Даже Василий Иванович заслушался. Вон как сидит, головой в такт кивает. Значит, и в его душе есть место романтике, а не только дурацкому металявому грохоту.

Однако:

— Знаешь ли ты-ы-ы-ы⁈ — мимо микрофона заорал Василий Иванович так, что у него аж вены на шее вздулись. Плюс ко всему резко раскинул руки в стороны открытой ладонью вперёд. Ещё и улыбался.

«Так что нет, — поняла Дольче. — Нихрена подобного. Мужчина, как он есть. Песня нацелена на то, чтобы душу рвать, а он вовсю веселится».

— … вдоль ночных дорог!..

А тем временем Ромашка, которая от своей тайной и вроде как любовной переписки и без того была эмоционально нестабильна, растрогалась окончательно.

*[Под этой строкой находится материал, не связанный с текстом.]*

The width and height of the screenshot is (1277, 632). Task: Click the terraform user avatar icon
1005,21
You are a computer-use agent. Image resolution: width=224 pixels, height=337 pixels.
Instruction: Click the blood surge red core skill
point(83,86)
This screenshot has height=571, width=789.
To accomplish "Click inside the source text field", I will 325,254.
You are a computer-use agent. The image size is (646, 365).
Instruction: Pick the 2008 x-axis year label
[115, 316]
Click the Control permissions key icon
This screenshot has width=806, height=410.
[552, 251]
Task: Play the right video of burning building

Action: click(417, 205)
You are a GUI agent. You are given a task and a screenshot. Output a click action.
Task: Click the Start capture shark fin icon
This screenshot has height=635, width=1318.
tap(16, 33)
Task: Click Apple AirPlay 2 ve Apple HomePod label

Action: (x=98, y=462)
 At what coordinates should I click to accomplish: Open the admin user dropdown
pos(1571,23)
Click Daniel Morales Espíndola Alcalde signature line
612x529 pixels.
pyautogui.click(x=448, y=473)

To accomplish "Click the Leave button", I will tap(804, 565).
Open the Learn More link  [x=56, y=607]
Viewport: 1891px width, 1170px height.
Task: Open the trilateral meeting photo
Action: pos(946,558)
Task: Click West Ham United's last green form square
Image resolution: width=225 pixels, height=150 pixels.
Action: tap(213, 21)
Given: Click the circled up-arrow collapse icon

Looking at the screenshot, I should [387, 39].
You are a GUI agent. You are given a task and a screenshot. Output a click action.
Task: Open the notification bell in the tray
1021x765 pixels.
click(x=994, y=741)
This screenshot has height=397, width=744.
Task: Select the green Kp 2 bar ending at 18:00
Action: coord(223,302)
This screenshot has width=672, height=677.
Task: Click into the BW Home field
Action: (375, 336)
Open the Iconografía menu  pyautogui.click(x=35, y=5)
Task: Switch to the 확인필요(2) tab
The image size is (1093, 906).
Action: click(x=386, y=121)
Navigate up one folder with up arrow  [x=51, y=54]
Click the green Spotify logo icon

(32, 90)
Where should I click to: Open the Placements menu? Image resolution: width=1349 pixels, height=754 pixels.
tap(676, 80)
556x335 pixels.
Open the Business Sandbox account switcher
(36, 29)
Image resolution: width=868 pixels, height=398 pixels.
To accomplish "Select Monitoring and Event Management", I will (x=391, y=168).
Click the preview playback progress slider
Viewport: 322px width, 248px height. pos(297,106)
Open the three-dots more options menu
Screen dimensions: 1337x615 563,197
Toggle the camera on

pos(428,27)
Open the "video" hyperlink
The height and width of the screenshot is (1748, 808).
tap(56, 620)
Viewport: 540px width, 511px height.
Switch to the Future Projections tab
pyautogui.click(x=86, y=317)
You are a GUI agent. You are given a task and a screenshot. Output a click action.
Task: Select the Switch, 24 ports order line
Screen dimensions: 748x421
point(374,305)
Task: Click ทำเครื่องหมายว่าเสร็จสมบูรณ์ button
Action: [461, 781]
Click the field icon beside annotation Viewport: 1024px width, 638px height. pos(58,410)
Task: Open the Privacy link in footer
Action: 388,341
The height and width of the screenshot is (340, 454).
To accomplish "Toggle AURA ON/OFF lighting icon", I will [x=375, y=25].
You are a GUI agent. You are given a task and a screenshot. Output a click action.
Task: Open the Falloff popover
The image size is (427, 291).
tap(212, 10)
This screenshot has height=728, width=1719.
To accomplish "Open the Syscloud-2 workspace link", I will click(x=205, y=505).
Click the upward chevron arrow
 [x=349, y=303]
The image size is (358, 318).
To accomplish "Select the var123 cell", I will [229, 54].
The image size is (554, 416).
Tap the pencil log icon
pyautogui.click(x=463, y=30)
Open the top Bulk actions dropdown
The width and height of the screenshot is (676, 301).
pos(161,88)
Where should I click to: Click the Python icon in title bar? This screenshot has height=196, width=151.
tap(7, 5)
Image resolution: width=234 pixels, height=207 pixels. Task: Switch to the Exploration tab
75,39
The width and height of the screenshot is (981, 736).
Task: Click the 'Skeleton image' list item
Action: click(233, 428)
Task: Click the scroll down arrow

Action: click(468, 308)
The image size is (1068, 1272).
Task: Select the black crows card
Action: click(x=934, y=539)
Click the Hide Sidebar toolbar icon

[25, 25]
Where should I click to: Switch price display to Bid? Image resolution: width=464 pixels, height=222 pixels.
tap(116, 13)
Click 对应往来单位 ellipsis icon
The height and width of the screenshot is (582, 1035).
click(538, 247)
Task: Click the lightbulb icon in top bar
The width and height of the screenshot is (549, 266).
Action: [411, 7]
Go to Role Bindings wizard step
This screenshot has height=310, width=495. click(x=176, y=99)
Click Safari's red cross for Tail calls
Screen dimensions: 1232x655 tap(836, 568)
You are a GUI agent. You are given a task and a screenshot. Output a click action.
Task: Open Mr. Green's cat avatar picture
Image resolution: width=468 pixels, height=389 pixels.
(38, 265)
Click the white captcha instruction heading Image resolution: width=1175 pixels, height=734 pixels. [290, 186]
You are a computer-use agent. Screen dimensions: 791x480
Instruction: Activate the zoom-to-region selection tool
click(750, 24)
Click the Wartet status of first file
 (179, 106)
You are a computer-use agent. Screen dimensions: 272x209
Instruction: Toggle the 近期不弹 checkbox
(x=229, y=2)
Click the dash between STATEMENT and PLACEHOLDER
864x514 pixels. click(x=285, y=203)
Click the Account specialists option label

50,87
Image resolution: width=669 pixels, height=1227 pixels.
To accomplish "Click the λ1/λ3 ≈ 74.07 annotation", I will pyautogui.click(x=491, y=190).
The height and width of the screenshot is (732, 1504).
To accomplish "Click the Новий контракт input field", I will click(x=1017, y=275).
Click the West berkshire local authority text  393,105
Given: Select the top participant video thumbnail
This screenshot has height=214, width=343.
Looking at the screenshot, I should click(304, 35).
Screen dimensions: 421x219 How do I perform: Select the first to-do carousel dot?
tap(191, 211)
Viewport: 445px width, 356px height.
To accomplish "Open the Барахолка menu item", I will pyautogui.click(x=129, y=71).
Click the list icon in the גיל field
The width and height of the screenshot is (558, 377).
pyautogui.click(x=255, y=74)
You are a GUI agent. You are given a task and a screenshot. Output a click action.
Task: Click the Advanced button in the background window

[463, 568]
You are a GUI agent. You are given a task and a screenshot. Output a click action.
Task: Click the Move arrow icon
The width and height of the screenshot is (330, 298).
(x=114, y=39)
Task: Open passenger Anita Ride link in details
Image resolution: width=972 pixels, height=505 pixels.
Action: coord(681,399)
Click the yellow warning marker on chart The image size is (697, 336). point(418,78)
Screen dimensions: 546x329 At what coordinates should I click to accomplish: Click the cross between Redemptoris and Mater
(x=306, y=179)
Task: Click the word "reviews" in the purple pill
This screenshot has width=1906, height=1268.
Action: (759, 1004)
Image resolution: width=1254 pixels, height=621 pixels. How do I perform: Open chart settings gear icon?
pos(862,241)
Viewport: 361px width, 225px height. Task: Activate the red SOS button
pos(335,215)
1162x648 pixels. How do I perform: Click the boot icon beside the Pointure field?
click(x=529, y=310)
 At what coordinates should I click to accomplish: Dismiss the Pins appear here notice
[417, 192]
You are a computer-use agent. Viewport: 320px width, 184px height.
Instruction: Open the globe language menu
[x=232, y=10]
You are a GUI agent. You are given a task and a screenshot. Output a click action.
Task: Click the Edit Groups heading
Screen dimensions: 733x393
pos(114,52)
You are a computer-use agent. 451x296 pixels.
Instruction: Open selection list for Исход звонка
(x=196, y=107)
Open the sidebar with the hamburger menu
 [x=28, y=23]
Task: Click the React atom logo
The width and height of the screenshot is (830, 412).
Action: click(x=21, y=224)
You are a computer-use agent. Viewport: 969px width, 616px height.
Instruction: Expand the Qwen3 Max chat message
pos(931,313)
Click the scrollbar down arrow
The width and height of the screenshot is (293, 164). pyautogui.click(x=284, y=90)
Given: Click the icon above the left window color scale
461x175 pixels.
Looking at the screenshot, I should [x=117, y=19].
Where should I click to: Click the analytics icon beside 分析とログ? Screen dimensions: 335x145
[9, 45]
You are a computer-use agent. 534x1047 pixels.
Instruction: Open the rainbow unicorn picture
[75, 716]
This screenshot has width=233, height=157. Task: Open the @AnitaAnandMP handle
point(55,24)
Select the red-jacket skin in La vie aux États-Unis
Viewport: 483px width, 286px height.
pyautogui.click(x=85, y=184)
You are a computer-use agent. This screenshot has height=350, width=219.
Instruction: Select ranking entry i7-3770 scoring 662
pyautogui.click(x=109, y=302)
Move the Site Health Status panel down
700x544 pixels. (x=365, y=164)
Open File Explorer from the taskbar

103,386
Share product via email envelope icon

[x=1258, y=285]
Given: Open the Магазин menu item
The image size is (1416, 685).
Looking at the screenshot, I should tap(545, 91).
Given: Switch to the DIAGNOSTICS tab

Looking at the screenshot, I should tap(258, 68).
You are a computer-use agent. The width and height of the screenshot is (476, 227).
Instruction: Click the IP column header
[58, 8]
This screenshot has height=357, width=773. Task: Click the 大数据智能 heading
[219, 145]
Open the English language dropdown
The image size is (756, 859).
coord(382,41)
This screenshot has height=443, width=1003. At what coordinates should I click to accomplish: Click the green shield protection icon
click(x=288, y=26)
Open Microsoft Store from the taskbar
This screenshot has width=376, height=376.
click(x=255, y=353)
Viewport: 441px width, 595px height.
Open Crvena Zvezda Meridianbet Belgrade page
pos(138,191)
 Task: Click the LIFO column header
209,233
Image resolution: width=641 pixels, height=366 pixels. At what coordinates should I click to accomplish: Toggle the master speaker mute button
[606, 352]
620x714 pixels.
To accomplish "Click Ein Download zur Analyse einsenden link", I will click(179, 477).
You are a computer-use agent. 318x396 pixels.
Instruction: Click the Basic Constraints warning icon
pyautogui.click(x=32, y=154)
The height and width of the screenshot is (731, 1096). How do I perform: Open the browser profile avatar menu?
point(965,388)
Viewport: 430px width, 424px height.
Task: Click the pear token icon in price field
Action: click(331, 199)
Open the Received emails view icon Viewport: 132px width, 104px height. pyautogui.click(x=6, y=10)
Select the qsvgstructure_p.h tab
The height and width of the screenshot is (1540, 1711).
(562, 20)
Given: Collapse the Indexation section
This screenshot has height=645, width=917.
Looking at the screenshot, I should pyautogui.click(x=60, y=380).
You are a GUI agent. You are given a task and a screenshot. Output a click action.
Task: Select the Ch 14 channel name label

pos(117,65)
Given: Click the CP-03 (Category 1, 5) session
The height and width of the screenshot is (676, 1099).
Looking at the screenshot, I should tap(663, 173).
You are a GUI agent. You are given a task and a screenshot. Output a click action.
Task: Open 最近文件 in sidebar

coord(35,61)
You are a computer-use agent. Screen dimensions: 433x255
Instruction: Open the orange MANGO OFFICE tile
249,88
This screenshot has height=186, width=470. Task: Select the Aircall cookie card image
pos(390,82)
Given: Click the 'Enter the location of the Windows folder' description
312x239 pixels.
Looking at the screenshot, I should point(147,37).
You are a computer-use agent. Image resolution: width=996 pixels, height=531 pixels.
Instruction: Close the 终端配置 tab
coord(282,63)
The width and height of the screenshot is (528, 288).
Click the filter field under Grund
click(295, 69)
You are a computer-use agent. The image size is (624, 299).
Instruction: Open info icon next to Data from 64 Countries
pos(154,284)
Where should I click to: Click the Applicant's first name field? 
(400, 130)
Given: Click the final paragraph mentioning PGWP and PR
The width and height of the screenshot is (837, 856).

«Хочу к тебе», — отправила она сообщение. И не прошло секунды, как две синие галочки под ним символизировали о том, что оно прочитано.

«Можно устроить», — ответил Ваня. Ответил и продолжил печатать.

«Но лучше я к тебе», — прилетело второе сообщение. А следом и третье:

«Так где ты сейчас? Так и не ответила», — и грустный смайл.

Как ни старалась, Ромашка не смогла удержать ту глупую улыбку, которая появляется на устах свеже-влюблённых людей. Забравшись на диван с ногами, девушка начала на скорость писать адрес караоке-клуба.

— … не жалея ног! — скандировал Скуф.

«Кажется, с этим должна быть связана какая-то интересная история», — подумала про себя Чертанова и продолжила петь. А краем глаза наблюдала за тем, как Ромашкина продолжает светиться на манер медного самовара и на скорость с кем-то переписываться.

Хотя… ну как «с кем-то»?

Насчёт того, что по ту сторону чатика находится певец-сантехник Иван Хельсин, у Дольче не было никаких сомнений.

— Чертанова, не отвлекайся!

Но вот Ромашка вдруг выключила телефон, очень посерьёзнела и начала оглядываться по сторонам. Затем встала, потянулась в псевдозевоте и что-то крикнула остальным девкам, что именно Дольче не могла разобрать из-за собственного же пения.

Девки что-то ей ответили, и вот Юля Ромашкина двинулась на выход.

— Василий Иванович, — прикрыв ладошкой микрофон, Дольче попыталась упросить Скуфа прекратить номер. — Можно я всё?

— Не можно, кадет Дольче!

— Но, Василий Иванович⁈

— Допевай! — поднажал Скуф и окинул взглядом пустой зал. — Смотри, как всем нравится!